TASK STATEMENT: Transcribe exactly the lines that fall between the one holding "Click the Country dropdown arrow button" and the one holding "Given: Choose the Crypto Deposit method", inclusive, from the entries below.

SUPPLIED DATA:

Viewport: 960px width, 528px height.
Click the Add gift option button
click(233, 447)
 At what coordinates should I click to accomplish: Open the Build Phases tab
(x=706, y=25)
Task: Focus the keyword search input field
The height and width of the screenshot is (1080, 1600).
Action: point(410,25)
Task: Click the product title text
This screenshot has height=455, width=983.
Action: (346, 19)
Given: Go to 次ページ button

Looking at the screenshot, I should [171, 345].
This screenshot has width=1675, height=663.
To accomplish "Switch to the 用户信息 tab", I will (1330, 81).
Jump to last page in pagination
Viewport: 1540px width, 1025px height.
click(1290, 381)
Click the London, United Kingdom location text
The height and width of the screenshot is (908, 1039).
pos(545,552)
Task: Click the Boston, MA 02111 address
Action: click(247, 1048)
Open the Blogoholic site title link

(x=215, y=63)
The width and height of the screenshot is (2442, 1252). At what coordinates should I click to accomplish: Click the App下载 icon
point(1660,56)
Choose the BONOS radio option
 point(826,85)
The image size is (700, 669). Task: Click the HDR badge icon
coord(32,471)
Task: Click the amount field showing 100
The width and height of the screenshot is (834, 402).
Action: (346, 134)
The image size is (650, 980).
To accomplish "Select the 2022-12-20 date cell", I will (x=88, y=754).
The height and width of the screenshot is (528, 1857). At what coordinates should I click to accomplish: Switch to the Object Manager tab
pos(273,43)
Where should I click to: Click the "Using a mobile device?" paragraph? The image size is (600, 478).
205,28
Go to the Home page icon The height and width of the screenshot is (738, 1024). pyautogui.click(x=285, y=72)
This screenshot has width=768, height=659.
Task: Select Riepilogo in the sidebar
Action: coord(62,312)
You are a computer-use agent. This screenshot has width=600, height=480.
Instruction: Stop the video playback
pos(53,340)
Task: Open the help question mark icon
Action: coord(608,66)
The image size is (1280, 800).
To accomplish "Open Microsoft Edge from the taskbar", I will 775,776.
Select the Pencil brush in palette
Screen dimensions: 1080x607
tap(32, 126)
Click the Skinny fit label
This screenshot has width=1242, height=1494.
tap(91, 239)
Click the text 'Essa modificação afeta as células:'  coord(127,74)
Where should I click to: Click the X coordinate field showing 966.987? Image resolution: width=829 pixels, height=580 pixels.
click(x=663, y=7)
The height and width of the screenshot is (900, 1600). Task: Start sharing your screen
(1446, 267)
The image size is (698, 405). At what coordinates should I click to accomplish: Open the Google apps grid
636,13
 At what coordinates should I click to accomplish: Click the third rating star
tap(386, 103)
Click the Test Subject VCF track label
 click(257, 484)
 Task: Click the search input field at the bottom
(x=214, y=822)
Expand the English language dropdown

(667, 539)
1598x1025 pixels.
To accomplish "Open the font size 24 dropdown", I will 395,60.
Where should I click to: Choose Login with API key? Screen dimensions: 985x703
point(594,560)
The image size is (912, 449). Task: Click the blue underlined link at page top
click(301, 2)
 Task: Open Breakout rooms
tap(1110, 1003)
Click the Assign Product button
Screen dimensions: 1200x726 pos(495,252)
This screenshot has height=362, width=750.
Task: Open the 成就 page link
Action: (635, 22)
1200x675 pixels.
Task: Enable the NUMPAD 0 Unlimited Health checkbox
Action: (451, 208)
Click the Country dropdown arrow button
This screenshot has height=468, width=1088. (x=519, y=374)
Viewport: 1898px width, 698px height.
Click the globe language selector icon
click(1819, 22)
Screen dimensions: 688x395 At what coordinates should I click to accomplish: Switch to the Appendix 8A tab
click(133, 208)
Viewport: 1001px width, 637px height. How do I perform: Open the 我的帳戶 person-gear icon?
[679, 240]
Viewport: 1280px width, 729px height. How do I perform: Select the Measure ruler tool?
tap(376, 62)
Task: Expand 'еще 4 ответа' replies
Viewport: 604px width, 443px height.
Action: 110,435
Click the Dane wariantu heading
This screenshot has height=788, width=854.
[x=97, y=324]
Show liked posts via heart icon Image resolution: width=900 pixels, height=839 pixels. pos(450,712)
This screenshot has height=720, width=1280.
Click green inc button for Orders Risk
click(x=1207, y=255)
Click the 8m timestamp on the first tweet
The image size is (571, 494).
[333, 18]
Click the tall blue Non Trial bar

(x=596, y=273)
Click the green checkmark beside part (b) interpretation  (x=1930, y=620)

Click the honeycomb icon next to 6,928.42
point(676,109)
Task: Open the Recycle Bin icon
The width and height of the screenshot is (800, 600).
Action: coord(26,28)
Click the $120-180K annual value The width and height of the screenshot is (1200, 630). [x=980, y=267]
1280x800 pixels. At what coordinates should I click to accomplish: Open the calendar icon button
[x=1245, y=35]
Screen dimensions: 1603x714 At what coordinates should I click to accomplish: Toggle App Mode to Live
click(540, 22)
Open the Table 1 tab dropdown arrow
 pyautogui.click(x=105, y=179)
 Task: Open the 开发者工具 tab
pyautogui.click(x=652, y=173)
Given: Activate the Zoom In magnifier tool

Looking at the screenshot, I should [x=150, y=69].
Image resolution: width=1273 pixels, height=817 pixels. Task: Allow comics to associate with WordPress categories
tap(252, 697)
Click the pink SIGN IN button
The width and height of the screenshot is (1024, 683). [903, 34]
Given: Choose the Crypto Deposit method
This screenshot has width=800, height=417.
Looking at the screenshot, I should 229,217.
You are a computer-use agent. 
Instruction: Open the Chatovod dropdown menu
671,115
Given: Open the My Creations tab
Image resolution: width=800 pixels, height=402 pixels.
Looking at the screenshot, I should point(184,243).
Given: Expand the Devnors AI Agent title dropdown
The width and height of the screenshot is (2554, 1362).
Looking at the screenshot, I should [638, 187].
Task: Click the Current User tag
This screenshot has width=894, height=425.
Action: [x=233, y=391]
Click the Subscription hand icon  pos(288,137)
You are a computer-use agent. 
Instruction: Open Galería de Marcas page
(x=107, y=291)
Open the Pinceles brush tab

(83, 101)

EXPECTED OUTPUT:
Click the Country dropdown arrow button
This screenshot has height=468, width=1088. (x=519, y=374)
Viewport: 1898px width, 698px height.
Click the globe language selector icon
click(1819, 22)
Screen dimensions: 688x395 At what coordinates should I click to accomplish: Switch to the Appendix 8A tab
click(133, 208)
Viewport: 1001px width, 637px height. How do I perform: Open the 我的帳戶 person-gear icon?
[679, 240]
Viewport: 1280px width, 729px height. How do I perform: Select the Measure ruler tool?
tap(376, 62)
Task: Expand 'еще 4 ответа' replies
Viewport: 604px width, 443px height.
Action: 110,435
Click the Dane wariantu heading
This screenshot has height=788, width=854.
[x=97, y=324]
Show liked posts via heart icon Image resolution: width=900 pixels, height=839 pixels. pos(450,712)
This screenshot has height=720, width=1280.
Click green inc button for Orders Risk
click(x=1207, y=255)
Click the 8m timestamp on the first tweet
The image size is (571, 494).
[333, 18]
Click the tall blue Non Trial bar

(x=596, y=273)
Click the green checkmark beside part (b) interpretation  (x=1930, y=620)

Click the honeycomb icon next to 6,928.42
point(676,109)
Task: Open the Recycle Bin icon
The width and height of the screenshot is (800, 600).
Action: coord(26,28)
Click the $120-180K annual value The width and height of the screenshot is (1200, 630). [x=980, y=267]
1280x800 pixels. At what coordinates should I click to accomplish: Open the calendar icon button
[x=1245, y=35]
Screen dimensions: 1603x714 At what coordinates should I click to accomplish: Toggle App Mode to Live
click(540, 22)
Open the Table 1 tab dropdown arrow
 pyautogui.click(x=105, y=179)
 Task: Open the 开发者工具 tab
pyautogui.click(x=652, y=173)
Given: Activate the Zoom In magnifier tool

Looking at the screenshot, I should [x=150, y=69].
Image resolution: width=1273 pixels, height=817 pixels. Task: Allow comics to associate with WordPress categories
tap(252, 697)
Click the pink SIGN IN button
The width and height of the screenshot is (1024, 683). [903, 34]
Given: Choose the Crypto Deposit method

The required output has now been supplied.